最後に、この記事の要点を改めて整理します。
- FMEA(故障モード影響解析)は「ボトムアップ型」のアプローチです。個々の部品や工程の「もし故障したら?」を起点に、システム全体への影響を帰納的・網羅的に分析します。主に開発の初期段階で、潜在的なリスクを幅広く洗い出すのに適しています。
- FTA(故障の木解析)は「トップダウン型」のアプローチです。システム全体の重大な事故や故障(トップ事象)を起点に、「なぜそれが起こるのか?」を演繹的・重点的に深掘りしていきます。高い安全性が求められるシステムの評価や、複合要因が絡む事象の根本原因を特定するのに強力な手法です。

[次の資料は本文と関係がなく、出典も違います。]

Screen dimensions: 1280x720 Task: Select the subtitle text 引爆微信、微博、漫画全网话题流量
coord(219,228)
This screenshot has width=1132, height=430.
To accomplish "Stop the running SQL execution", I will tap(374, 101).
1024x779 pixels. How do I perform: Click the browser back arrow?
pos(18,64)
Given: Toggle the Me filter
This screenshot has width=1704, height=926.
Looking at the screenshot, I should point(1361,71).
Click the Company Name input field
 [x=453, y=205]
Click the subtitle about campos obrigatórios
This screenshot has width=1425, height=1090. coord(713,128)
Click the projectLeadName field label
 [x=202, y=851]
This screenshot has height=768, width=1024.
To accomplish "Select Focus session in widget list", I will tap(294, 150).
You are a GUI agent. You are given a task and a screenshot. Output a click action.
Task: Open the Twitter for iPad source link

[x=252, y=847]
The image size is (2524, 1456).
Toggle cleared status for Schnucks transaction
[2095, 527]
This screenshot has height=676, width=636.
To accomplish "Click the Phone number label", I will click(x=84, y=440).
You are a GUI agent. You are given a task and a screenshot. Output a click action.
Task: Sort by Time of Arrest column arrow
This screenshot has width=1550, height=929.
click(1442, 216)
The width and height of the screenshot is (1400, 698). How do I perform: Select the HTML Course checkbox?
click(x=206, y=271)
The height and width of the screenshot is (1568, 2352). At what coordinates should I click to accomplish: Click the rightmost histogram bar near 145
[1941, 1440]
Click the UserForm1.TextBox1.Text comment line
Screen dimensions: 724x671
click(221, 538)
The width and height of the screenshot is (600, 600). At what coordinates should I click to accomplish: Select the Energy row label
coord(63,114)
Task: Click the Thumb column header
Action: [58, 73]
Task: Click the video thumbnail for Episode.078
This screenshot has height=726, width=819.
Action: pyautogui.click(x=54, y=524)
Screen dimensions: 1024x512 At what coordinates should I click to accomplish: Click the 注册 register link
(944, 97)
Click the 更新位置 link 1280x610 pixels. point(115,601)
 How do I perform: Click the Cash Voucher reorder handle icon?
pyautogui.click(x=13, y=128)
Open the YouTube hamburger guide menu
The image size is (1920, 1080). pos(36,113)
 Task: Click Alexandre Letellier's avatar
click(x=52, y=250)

- 両者の違いは、分析の視点、思考プロセス、アプローチ、対象、活用フェーズなど多岐にわたります。どちらか一方が優れているわけではなく、分析の目的に応じて適切に使い分けることが重要です。
- そして最も重要なのは、FMEAとFTAは対立するものではなく、相互に補完し合う関係にあるということです。FMEAで洗い出した故障モードをFTAの基本事象としたり、FTAで特定した弱点をFMEAで詳細分析したりと、両者を連携させることで、より網羅的で深い、死角のないリスク分析が実現します。
製品やシステムがますます複雑化し、社会が求める安全性・信頼性のレベルも高まり続ける現代において、FMEAやFTAのような体系的なリスク分析手法を正しく理解し、使いこなす能力は、エンジニアや品質管理担当者にとって不可欠なスキルとなっています。
この記事が、皆様の品質向上活動やリスク管理業務において、FMEAとFTAを効果的に活用するための一助となれば幸いです。